Type: | List<T>[String] |
Position: | Named |
Default value: | None |
Vereist: | False |
Pijplijninvoer accepteren: | True |
Jokertekens accepteren: | False |
-ResourceGroupName
Hiermee geeft u de naam op van de resourcegroep die de zone bevat die moet worden bijgewerkt. U moet ook de parameter ZoneName opgeven. U kunt ook de zone opgeven met behulp van een DnsZone-object met de parameter Zone of de pijplijn.
Type: | String |
Position: | Named |
Default value: | None |
Vereist: | True |
Pijplijninvoer accepteren: | True |
Jokertekens accepteren: | False |
-Tag
Sleutel-waardeparen in de vorm van een hash-tabel. Bijvoorbeeld: @{key0="value0"; key1=$null; key2="value2"}
Type: | Hashtable |
Aliassen: | Tags |
Position: | Named |
Default value: | None |
Vereist: | False |
Pijplijninvoer accepteren: | True |
Jokertekens accepteren: | False |
-WhatIf
Toont wat er zou gebeuren als de cmdlet wordt uitgevoerd. De cmdlet wordt niet uitgevoerd. Toont wat er zou gebeuren als de cmdlet wordt uitgevoerd. De cmdlet wordt niet uitgevoerd.
Type: | SwitchParameter |
Aliassen: | wi |
Position: | Named |
Default value: | False |
Vereist: | False |
Pijplijninvoer accepteren: | False |
Jokertekens accepteren: | False |
-Zone
Hiermee geeft u de DNS-zone die moet worden bijgewerkt. U kunt ook de zone opgeven met behulp van de parameters ZoneName en ResourceGroupName.
Type: | DnsZone |
Position: | Named |
Default value: | None |
Vereist: | True |
Pijplijninvoer accepteren: | True |
Jokertekens accepteren: | False |
Invoerwaarden
List<T>[[System.String, System.Private.CoreLib, Version=4.0.0.0, Culture=neutral, PublicKeyToken=7cec85d7bea7798e]]

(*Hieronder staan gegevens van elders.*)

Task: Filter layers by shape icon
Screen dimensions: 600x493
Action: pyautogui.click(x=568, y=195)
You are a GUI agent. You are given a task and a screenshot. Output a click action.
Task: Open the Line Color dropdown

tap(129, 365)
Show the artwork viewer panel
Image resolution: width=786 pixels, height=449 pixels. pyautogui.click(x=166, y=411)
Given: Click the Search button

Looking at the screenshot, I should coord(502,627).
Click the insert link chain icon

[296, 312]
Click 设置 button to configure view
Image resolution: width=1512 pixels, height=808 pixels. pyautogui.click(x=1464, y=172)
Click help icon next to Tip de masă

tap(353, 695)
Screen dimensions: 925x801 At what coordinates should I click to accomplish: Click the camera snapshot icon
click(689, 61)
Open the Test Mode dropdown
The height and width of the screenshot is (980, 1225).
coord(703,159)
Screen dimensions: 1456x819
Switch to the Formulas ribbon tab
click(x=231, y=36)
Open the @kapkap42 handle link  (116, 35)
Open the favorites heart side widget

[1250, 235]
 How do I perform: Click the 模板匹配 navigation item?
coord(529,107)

List<T>[[Microsoft.Azure.Management.Internal.Network.Common.IResourceReference, Microsoft.Azure.PowerShell.Clients.Network, Version=1.0.0.0, Culture=neutral, PublicKeyToken=31bf3856ad364e35]]
Uitvoerwaarden
Notities
U kunt de parameter Bevestigen gebruiken om te bepalen of deze cmdlet u om bevestiging vraagt. De cmdlet vraagt u standaard om bevestiging als de $ConfirmPreference Windows PowerShell-variabele een waarde gemiddeld of lager heeft. Als u bevestigen of Confirm:$Trueopgeeft, wordt u door deze cmdlet gevraagd om bevestiging voordat deze wordt uitgevoerd. Als u Confirm:$Falseopgeeft, wordt u niet om bevestiging gevraagd.